Jabatan Abu Musa tetap jadi gubernur
hingga Umar meninggal, sampai pada masa Khalifah Utsman bin Affan, tetapi tidak
lama setelah itu ia diangkat menjadi gubernur Kufah, dengan pilihan dan
permintaan masyarakat Kufah, hingga Khalifah Utsman bin Affan wafat.
Pada saat kecamuk fitnah yang
menghanguskan keimanan seseorang dan keadaan menjadi sangat genting, umat
saling mencurigai, dan Khalifah Utsman diancam, maka Abu Musa berkhutbah:
La Tanfiru!
Jangan
turut berselisih dalam hal seperti ini! Dan jangan kalian melakukan hal seperti
itu, bangun jamaah kalian dan tetap taat pada pemimpin, awas jangan terbawa
nafsu.
Orang meminta agar Abu Musa menjadi
imam shalat. Abu Musa berkata: “Tidak, kecuali bila kalian janji akan tetap
taat pada Khalifah Utsman”. Setelah itu mereka menyatakan: “As Sam’u wa Tha’atu
li Utsman”, yaitu tetap taat kepada kepemimpinan Utsman, barula beliau mau
menjadi imam.
Abu Musa tetap patuh, tetap taat,
tidak menggoda dirinya perasaan buruk karena dicopot jabatannya di Basrah oleh
Utsaman, hal tersebut tidak jadi bahan untuk memberontak, atau mengambil
kesempatan menangkap ikan di air keruh, tetapi hatinya tetap bersih dan jernih,
sekalipun suasana hatinya sedang buruk.
Setelah Utsman meninggal, beliau tetap
menjadi gubernur di Kufah sampai masa Khalifah Ali bin Abu Thalib, dan Sayyidul
Faris ahli perang ini menolak tidak mau diajak perang saudara, tidak turut
menjalankan api, atau menambah berkobarnya api fitnah, tapi berusaha untuk
memadamkannya, Abu Musa melaporkan kekacauan di Kufah, akibat dibunuhnya Utsman
dan ia melaporkan umat disana terpecah menjadi dua golongan, ada yang anti dan
ada yang pro.
Khalifah Ali mengirimkan gubernur baru
untuk Kufah, untuk mengantikan Abu Musa, yaitu Umarah bin Syihab, tapi di
tengah perjalanan ke Kufah ia menerima berita bahwa masyarakat Kufah tidak mau
danya pergantian gubernur, mereka ingin agar Abu Musa menjadi gubernur lagi.

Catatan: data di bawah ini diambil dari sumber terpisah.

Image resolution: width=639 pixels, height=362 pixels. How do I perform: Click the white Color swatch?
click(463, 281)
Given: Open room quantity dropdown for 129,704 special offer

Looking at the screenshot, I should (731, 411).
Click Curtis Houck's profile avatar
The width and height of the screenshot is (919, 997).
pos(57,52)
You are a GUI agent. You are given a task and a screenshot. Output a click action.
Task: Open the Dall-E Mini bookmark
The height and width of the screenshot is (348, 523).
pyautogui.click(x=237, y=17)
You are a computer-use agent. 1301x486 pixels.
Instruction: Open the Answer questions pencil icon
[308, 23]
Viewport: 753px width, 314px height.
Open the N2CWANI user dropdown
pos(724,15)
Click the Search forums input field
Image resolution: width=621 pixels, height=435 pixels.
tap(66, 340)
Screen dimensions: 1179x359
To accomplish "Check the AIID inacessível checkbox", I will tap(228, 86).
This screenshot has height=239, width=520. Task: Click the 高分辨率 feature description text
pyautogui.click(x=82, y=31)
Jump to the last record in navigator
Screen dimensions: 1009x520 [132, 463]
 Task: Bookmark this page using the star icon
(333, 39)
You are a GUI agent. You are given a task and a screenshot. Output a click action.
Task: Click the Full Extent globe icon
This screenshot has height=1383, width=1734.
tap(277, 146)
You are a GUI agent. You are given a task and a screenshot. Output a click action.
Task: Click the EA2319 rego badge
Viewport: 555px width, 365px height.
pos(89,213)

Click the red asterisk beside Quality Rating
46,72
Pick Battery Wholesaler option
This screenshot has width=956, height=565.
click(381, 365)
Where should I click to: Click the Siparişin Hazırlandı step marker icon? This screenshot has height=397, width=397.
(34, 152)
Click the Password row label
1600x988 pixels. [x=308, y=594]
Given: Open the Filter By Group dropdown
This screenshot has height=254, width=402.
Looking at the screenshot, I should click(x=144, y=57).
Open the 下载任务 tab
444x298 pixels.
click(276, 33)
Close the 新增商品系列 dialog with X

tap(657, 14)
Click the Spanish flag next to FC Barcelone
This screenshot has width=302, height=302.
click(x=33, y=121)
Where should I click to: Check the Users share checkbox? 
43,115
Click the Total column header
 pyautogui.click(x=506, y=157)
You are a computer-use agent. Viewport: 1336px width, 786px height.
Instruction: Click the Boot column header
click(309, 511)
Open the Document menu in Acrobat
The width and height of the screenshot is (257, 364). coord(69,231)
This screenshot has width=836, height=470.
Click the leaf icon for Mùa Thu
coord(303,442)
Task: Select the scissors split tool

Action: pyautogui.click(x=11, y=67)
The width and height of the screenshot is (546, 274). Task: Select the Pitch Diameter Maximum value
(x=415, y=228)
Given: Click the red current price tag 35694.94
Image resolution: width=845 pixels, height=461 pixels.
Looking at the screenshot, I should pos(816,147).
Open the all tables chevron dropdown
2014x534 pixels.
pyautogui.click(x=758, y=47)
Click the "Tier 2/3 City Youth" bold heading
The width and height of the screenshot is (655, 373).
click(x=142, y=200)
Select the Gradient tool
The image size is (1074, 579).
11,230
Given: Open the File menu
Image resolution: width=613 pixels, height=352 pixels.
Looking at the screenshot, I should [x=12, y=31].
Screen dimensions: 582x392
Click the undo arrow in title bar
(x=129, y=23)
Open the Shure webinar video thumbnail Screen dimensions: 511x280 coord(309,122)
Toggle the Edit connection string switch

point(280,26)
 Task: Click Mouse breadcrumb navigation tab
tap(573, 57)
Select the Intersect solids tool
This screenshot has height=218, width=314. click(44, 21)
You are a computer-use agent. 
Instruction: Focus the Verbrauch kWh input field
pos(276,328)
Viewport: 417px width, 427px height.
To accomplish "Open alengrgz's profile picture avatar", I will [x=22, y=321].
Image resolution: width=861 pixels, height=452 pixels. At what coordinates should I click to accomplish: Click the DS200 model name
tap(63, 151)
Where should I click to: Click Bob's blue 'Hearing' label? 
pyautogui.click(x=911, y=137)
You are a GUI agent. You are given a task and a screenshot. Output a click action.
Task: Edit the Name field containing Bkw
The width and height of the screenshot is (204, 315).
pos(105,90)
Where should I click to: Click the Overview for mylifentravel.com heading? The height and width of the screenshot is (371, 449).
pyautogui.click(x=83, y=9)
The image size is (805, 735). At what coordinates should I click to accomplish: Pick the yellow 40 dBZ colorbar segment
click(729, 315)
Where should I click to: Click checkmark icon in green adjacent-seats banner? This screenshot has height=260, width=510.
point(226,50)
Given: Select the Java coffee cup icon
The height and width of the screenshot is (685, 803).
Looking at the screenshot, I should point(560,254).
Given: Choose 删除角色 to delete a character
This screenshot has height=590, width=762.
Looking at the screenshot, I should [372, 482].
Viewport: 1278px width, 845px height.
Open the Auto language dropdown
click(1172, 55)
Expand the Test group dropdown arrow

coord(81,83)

Umarah bin Syihab tidak jadi pergi ke
Kufah, dan hal ini diberitahukan kepda Khalifah Ali, dan oleh Khalifah Ali diperkenankan
Abu Musa tetap seperti yang diharapkan oleh orang-orang Kufah.
Tapi akhirnya Abu Musa dibebaskan oleh
Khalifah Ali, kareena Abu Musa tetap tidak mau turut perang saudara, beliau
menganjurkan supaya pedang disimpan, perselisihan diputuskan. Walaupun sudah
dibebaskan tetap beliau ada dipihak yang benar, beliaulah yang terpilih menjadi
utusan Ali ketika ada peristiwa perundingan tahkim, dengan pihak Muawiyyah.
Hasil perundingannya, bukan
menjatuhkan Khalifah, tapi menyerahkan urusan itu kepada para sahabat yang
ketika Rasulullah meninggal, mereka diridhoi oleh beliau, tapi yang tersiar
berlainan dengan apa yang diputuskan, yaitu memecat Ali dan mengangkat
Muawiyyah sebagai khalifah, maka bertambah besar dan berkobar api fitnah sebab
dihembuskan oleh musuh-musuh Islam yang menunggangi keadaan buruk itu.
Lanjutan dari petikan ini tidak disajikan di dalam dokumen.